Set the data down once more, in full and exactly.

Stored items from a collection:
+---+

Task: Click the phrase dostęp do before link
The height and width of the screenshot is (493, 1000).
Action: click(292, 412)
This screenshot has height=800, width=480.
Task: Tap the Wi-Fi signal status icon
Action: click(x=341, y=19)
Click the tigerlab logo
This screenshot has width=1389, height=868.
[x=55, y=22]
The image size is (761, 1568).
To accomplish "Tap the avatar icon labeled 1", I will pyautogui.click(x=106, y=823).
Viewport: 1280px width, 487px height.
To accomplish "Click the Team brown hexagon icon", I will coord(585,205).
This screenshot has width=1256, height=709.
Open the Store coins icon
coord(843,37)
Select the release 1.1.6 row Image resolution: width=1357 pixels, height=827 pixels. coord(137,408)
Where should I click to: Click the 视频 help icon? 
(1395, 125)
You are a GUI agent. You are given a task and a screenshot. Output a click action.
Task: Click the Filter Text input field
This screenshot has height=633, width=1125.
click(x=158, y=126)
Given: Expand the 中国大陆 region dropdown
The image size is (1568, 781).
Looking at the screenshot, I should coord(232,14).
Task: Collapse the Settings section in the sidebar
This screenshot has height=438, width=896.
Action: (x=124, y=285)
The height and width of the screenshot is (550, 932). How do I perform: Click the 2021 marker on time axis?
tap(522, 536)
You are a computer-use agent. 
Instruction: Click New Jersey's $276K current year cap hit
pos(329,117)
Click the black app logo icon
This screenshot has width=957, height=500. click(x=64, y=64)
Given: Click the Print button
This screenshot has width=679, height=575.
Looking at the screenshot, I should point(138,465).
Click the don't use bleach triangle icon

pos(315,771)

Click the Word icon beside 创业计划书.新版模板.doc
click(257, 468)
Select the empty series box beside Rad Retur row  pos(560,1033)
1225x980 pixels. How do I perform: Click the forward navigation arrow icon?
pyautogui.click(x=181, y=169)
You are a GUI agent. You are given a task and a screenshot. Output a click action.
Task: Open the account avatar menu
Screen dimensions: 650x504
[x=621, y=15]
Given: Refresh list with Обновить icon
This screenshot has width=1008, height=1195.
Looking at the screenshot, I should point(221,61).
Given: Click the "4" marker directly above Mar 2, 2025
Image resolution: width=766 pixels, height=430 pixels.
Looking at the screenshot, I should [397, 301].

+---+

Answer to the exercise:
Task: Click the phrase dostęp do before link
The height and width of the screenshot is (493, 1000).
Action: click(292, 412)
This screenshot has height=800, width=480.
Task: Tap the Wi-Fi signal status icon
Action: click(x=341, y=19)
Click the tigerlab logo
This screenshot has width=1389, height=868.
[x=55, y=22]
The image size is (761, 1568).
To accomplish "Tap the avatar icon labeled 1", I will pyautogui.click(x=106, y=823).
Viewport: 1280px width, 487px height.
To accomplish "Click the Team brown hexagon icon", I will coord(585,205).
This screenshot has width=1256, height=709.
Open the Store coins icon
coord(843,37)
Select the release 1.1.6 row Image resolution: width=1357 pixels, height=827 pixels. coord(137,408)
Where should I click to: Click the 视频 help icon? 
(1395, 125)
You are a GUI agent. You are given a task and a screenshot. Output a click action.
Task: Click the Filter Text input field
This screenshot has height=633, width=1125.
click(x=158, y=126)
Given: Expand the 中国大陆 region dropdown
The image size is (1568, 781).
Looking at the screenshot, I should coord(232,14).
Task: Collapse the Settings section in the sidebar
This screenshot has height=438, width=896.
Action: (x=124, y=285)
The height and width of the screenshot is (550, 932). How do I perform: Click the 2021 marker on time axis?
tap(522, 536)
You are a computer-use agent. 
Instruction: Click New Jersey's $276K current year cap hit
pos(329,117)
Click the black app logo icon
This screenshot has width=957, height=500. click(x=64, y=64)
Given: Click the Print button
This screenshot has width=679, height=575.
Looking at the screenshot, I should point(138,465).
Click the don't use bleach triangle icon

pos(315,771)

Click the Word icon beside 创业计划书.新版模板.doc
click(257, 468)
Select the empty series box beside Rad Retur row  pos(560,1033)
1225x980 pixels. How do I perform: Click the forward navigation arrow icon?
pyautogui.click(x=181, y=169)
You are a GUI agent. You are given a task and a screenshot. Output a click action.
Task: Open the account avatar menu
Screen dimensions: 650x504
[x=621, y=15]
Given: Refresh list with Обновить icon
This screenshot has width=1008, height=1195.
Looking at the screenshot, I should point(221,61).
Given: Click the "4" marker directly above Mar 2, 2025
Image resolution: width=766 pixels, height=430 pixels.
Looking at the screenshot, I should [397, 301].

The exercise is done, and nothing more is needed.